Falsified indigenous language of North America

The Taensa language was spoken by the Taensa people originally of northeastern Louisiana, and later with historical importance in Alabama. Though poorly documented, it was probably a dialect of the Natchez language. It was also the subject of controversy beginning in 1880–1882, when a French student published a grammar and sample texts of a language that he claimed to be Taensa, though it bore no resemblance to Natchez — these publications are generally considered to be a hoax and the language it described to be invented.

The earliest European reports of the language were from French missionary priests who said that they learned Natchez in order to speak to the Taensa people; Mooney's summary of the people and missionary efforts describes the Taensa language as a variant of the Natchez.

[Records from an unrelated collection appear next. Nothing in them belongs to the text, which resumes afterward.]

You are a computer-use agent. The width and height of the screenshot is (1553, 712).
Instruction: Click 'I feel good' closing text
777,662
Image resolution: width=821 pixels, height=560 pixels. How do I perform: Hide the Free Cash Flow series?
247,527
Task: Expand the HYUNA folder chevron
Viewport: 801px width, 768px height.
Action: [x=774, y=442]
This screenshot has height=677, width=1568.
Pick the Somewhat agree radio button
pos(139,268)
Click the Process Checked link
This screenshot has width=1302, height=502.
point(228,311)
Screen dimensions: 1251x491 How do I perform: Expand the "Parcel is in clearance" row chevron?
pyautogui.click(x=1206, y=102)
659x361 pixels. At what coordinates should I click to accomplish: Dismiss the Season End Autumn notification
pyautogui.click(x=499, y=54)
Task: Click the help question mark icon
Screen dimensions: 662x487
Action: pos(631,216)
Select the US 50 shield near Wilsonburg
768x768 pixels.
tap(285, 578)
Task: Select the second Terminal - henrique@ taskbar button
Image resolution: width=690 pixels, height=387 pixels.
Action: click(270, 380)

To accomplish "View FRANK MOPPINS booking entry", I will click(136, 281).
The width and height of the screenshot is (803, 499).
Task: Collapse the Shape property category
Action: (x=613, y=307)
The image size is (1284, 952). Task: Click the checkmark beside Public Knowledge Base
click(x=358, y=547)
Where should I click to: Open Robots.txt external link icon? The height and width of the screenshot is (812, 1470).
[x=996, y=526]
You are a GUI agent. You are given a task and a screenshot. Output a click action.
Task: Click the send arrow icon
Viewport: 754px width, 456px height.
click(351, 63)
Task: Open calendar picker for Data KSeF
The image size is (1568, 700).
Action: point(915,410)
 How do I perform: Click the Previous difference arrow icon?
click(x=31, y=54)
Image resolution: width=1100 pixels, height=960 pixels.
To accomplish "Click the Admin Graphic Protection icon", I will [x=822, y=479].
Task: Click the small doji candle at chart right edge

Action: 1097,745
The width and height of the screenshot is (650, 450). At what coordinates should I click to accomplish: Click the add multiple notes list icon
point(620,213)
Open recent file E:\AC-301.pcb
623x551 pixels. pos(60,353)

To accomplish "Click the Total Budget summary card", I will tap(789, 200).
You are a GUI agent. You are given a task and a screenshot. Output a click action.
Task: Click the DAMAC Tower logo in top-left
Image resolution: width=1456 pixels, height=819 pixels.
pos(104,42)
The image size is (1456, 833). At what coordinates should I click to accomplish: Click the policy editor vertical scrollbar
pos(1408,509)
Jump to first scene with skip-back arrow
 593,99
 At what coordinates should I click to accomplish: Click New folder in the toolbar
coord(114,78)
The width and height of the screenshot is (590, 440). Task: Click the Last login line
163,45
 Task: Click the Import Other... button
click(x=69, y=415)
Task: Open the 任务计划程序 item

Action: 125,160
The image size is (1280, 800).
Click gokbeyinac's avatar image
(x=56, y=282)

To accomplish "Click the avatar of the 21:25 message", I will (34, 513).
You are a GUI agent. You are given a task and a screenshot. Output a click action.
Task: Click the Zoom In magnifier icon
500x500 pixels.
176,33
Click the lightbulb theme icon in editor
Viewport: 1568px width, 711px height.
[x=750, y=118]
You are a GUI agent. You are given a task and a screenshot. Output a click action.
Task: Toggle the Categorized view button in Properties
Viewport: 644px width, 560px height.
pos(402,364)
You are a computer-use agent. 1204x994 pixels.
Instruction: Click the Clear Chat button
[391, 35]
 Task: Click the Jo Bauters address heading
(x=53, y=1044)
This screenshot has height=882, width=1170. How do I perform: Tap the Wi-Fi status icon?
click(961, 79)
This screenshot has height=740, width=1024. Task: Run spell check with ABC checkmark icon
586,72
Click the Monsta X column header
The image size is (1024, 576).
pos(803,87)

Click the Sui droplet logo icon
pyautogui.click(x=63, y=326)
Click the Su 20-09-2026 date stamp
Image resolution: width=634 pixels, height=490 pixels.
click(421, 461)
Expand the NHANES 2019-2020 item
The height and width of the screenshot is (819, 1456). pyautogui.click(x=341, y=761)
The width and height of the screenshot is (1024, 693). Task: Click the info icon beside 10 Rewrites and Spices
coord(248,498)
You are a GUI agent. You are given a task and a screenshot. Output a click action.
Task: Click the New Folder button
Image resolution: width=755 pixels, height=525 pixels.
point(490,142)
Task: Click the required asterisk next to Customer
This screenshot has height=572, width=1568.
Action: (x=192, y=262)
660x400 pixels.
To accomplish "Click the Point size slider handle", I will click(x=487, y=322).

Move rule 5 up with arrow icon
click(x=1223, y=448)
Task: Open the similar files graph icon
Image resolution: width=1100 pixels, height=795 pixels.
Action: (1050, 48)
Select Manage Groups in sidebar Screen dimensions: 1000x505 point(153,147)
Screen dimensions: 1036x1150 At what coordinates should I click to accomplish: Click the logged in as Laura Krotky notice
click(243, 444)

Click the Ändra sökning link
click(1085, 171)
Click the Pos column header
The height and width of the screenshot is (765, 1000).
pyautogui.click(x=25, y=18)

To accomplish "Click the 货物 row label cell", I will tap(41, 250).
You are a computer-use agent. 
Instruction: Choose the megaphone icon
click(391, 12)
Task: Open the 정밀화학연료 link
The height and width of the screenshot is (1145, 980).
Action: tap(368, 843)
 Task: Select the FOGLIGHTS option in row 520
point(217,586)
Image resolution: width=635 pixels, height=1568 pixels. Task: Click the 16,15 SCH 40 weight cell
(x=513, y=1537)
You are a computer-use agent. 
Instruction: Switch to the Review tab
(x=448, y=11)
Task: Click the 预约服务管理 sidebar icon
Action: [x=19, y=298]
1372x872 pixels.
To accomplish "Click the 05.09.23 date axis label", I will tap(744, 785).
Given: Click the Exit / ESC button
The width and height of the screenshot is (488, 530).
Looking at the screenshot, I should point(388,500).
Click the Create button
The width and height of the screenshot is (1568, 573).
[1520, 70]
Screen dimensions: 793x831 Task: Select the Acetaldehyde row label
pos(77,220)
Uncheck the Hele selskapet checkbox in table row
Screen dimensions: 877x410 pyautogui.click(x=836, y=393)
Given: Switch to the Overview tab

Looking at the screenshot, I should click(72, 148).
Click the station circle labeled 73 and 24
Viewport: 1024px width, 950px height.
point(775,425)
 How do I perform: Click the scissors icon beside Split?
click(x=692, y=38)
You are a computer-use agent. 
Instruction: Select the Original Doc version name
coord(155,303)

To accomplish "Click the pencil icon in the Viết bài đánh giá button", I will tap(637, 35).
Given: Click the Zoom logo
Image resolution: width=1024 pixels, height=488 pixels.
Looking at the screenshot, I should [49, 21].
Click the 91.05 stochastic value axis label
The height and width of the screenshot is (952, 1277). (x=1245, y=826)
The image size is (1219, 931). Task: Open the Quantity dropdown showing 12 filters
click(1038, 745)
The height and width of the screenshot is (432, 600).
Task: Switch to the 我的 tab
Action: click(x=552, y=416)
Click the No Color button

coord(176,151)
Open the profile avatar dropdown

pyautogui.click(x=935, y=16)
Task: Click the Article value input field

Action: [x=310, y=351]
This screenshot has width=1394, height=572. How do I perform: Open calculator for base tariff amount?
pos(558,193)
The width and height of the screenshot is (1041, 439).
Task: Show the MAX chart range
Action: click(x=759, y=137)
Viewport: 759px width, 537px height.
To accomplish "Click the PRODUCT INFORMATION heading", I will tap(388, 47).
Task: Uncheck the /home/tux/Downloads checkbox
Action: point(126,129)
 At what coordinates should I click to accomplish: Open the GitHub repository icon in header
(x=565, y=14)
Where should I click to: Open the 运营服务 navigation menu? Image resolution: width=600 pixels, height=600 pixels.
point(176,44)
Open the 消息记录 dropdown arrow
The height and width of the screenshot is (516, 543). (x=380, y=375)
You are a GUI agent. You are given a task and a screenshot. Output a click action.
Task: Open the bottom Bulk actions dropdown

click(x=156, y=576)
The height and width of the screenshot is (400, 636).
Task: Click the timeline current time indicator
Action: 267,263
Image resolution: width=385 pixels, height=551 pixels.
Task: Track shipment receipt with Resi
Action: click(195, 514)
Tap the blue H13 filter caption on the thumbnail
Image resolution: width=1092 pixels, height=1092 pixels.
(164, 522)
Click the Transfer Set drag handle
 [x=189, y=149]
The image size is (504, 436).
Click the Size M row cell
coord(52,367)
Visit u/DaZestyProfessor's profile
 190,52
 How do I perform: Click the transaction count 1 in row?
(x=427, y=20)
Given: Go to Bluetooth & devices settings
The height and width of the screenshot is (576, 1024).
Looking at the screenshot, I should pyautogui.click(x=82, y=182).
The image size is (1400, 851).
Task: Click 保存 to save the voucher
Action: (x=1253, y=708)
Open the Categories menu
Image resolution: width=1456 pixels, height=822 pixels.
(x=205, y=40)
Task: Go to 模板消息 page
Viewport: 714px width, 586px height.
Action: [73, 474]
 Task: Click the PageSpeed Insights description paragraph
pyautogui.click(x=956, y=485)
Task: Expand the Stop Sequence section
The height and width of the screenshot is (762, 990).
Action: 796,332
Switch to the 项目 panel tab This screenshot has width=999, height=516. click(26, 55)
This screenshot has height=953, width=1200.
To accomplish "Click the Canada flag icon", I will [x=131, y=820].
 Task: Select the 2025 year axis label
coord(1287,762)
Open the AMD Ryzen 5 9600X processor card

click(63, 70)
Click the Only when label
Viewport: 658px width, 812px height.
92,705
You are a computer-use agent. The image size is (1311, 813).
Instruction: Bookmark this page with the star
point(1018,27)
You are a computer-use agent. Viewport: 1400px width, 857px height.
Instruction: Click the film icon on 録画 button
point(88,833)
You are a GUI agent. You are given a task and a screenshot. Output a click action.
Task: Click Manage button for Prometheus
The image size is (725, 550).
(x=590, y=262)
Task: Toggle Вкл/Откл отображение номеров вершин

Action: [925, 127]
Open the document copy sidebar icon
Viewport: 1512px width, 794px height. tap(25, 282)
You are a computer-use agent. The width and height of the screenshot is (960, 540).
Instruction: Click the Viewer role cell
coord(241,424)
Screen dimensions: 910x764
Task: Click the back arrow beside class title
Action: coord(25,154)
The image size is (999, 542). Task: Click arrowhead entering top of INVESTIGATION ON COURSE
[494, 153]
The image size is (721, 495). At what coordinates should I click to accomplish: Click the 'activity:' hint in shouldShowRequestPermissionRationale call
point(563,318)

A clerical student named Jean Parisot published purported "material of the Taensa language, including papers, songs, a grammar and vocabulary" in Paris in 1880–1882, reports which led to considerable interest on the part of philologists and linguists of the time. Several eminent scholars accepted the materials as genuine, but by 1885, Daniel Garrison Brinton and Julien Vinson had begun arguing that the work was fraudulent. After much debate, the consensus of the field came to be that the work was a hoax.

==Background of actual people and language==
The Native Americans originally of northeastern Louisiana known as the Taensa were related to, but had separated themselves from the peoples of the Natchez nation, following a series of conflicts with them and others—e.g., the Taensa had been subject to slave raids by the Chickasaw, Yazoo, and Natchez. By the time of the Natchez Massacre under the governor of French Louisiana, Bienville, the Taensa had moved from Louisiana to Alabama. Also referred to as the Tensas, Tensaw, and grands Taensas (in French), and by many other near variants (see the article on the Taensa people), the people so named were village-dwelling Native Americans originally from lands near present-day Tensas Parish, Louisiana. Relocating several times in response to inter-tribal hostilities, the Taensa ultimately migrated, ca. 1740, under French protection to lands along the current Tensas river near Mobile, Alabama, only to return to the Red River in Louisiana after land cessions by the French to the English in 1763, then moving southward to Bayou Boeuf and Grand Lake before their disappearance as a community.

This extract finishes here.